GIVEN PROBLEM: Gather every line in the items below that contains the word "Expand", and copy each one in full.

** Start of DATASET **

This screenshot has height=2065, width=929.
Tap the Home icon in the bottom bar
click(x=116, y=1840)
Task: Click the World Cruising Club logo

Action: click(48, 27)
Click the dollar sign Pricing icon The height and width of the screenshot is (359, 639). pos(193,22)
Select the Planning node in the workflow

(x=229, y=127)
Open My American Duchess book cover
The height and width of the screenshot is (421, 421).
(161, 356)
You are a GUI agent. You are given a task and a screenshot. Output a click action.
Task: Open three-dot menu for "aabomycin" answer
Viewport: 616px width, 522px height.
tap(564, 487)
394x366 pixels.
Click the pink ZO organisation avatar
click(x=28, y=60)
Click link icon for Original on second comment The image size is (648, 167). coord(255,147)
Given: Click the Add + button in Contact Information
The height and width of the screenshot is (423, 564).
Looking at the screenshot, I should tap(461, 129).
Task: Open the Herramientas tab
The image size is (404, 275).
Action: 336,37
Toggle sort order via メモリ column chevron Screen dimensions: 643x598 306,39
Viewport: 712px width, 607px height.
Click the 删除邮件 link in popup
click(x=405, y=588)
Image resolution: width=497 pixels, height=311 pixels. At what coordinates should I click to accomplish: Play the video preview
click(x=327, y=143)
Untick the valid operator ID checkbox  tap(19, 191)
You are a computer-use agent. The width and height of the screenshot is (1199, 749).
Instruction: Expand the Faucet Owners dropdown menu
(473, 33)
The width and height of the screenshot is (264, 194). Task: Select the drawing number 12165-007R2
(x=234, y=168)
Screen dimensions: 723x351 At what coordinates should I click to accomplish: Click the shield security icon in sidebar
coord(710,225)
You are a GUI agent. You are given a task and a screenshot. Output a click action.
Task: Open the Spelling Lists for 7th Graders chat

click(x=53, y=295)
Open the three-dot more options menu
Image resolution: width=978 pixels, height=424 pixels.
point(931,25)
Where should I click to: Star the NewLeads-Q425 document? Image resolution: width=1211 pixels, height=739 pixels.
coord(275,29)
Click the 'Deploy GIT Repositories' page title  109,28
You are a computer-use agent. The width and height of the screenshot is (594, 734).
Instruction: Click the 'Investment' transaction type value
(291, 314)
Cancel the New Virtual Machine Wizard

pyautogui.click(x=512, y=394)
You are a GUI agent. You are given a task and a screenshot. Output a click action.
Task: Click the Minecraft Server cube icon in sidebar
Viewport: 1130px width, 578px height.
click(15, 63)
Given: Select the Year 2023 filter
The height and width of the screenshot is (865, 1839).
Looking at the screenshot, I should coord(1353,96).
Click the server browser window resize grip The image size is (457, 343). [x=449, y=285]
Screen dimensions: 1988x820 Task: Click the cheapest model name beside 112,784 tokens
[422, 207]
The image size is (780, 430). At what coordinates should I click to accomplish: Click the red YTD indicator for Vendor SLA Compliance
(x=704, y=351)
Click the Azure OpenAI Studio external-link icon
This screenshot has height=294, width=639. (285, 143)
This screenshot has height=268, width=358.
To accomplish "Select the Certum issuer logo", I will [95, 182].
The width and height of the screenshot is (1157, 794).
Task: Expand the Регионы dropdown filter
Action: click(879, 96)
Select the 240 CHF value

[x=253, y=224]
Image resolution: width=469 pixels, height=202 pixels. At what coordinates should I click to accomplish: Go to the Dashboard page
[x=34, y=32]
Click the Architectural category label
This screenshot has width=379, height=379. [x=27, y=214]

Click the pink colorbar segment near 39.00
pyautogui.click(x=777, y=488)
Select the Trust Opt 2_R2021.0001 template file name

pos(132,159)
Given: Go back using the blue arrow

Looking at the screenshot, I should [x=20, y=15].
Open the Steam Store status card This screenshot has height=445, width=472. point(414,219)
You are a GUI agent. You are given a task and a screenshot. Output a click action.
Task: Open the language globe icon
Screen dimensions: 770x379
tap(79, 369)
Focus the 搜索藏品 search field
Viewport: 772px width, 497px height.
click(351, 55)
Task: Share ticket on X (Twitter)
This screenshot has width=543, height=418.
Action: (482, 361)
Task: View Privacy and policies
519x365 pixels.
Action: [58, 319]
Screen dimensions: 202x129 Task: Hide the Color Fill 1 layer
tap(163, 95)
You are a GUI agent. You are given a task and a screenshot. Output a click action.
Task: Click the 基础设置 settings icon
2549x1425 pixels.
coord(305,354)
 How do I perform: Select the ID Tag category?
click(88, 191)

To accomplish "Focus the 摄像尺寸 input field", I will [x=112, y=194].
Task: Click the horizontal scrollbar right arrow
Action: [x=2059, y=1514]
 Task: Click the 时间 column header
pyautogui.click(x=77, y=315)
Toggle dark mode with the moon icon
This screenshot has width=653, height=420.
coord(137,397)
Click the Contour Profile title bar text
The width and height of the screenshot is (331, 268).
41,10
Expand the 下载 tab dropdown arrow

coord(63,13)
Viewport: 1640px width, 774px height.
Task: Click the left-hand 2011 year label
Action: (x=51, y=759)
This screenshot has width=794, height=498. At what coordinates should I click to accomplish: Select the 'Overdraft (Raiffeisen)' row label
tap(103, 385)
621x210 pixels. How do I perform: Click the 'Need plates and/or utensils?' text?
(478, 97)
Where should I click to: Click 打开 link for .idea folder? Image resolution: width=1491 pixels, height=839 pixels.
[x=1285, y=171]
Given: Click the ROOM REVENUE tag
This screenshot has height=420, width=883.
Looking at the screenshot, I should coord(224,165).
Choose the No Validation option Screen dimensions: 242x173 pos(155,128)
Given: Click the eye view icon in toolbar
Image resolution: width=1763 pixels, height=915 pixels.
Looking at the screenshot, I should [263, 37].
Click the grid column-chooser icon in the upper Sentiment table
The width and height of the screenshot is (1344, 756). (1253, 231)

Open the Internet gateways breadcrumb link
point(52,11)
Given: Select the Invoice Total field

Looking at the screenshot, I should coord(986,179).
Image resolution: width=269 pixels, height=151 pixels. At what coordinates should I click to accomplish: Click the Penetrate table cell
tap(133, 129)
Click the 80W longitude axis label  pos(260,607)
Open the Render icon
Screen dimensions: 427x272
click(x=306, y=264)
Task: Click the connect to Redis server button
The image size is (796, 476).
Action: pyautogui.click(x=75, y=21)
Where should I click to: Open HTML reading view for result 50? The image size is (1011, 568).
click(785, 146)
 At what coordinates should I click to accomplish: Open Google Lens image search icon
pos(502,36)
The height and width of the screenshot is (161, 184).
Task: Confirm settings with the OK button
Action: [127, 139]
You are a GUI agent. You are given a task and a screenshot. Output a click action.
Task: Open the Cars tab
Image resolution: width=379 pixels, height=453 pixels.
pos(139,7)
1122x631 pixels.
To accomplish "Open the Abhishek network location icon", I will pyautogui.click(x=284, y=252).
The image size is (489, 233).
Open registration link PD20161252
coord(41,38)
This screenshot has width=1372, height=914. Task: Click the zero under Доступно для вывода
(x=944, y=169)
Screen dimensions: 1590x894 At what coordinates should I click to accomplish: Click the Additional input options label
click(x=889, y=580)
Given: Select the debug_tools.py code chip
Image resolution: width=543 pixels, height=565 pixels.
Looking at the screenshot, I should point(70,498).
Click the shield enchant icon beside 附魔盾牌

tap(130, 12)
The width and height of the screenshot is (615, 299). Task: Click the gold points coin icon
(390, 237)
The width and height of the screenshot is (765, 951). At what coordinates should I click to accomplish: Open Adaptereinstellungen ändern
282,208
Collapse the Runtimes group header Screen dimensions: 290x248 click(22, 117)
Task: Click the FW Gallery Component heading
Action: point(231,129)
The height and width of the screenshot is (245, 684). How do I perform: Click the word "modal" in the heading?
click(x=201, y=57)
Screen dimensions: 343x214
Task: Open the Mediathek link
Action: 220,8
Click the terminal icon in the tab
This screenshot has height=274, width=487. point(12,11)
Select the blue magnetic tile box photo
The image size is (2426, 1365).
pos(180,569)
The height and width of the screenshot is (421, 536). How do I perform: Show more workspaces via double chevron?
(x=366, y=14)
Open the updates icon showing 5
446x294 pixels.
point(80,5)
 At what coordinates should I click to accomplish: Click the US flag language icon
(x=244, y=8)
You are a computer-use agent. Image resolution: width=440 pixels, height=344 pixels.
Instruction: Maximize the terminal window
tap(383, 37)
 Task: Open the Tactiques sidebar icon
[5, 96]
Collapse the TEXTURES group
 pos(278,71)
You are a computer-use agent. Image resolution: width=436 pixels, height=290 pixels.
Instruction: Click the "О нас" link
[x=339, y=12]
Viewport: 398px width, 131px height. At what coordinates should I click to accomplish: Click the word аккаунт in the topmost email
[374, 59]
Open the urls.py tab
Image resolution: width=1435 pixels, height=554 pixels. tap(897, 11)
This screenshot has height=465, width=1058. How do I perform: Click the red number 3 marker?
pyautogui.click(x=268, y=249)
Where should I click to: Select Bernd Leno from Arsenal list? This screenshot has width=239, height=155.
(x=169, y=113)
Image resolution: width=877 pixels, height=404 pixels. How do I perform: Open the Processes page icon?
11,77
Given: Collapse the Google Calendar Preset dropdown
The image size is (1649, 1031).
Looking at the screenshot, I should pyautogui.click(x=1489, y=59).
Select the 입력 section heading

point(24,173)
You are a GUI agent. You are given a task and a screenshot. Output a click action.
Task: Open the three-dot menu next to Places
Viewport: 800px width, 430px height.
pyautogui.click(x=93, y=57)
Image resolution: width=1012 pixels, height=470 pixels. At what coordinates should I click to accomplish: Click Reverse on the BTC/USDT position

** End of DATASET **

CORRECT ANSWER:
Instruction: Expand the Faucet Owners dropdown menu
Task: Expand the Регионы dropdown filter
Expand the 下载 tab dropdown arrow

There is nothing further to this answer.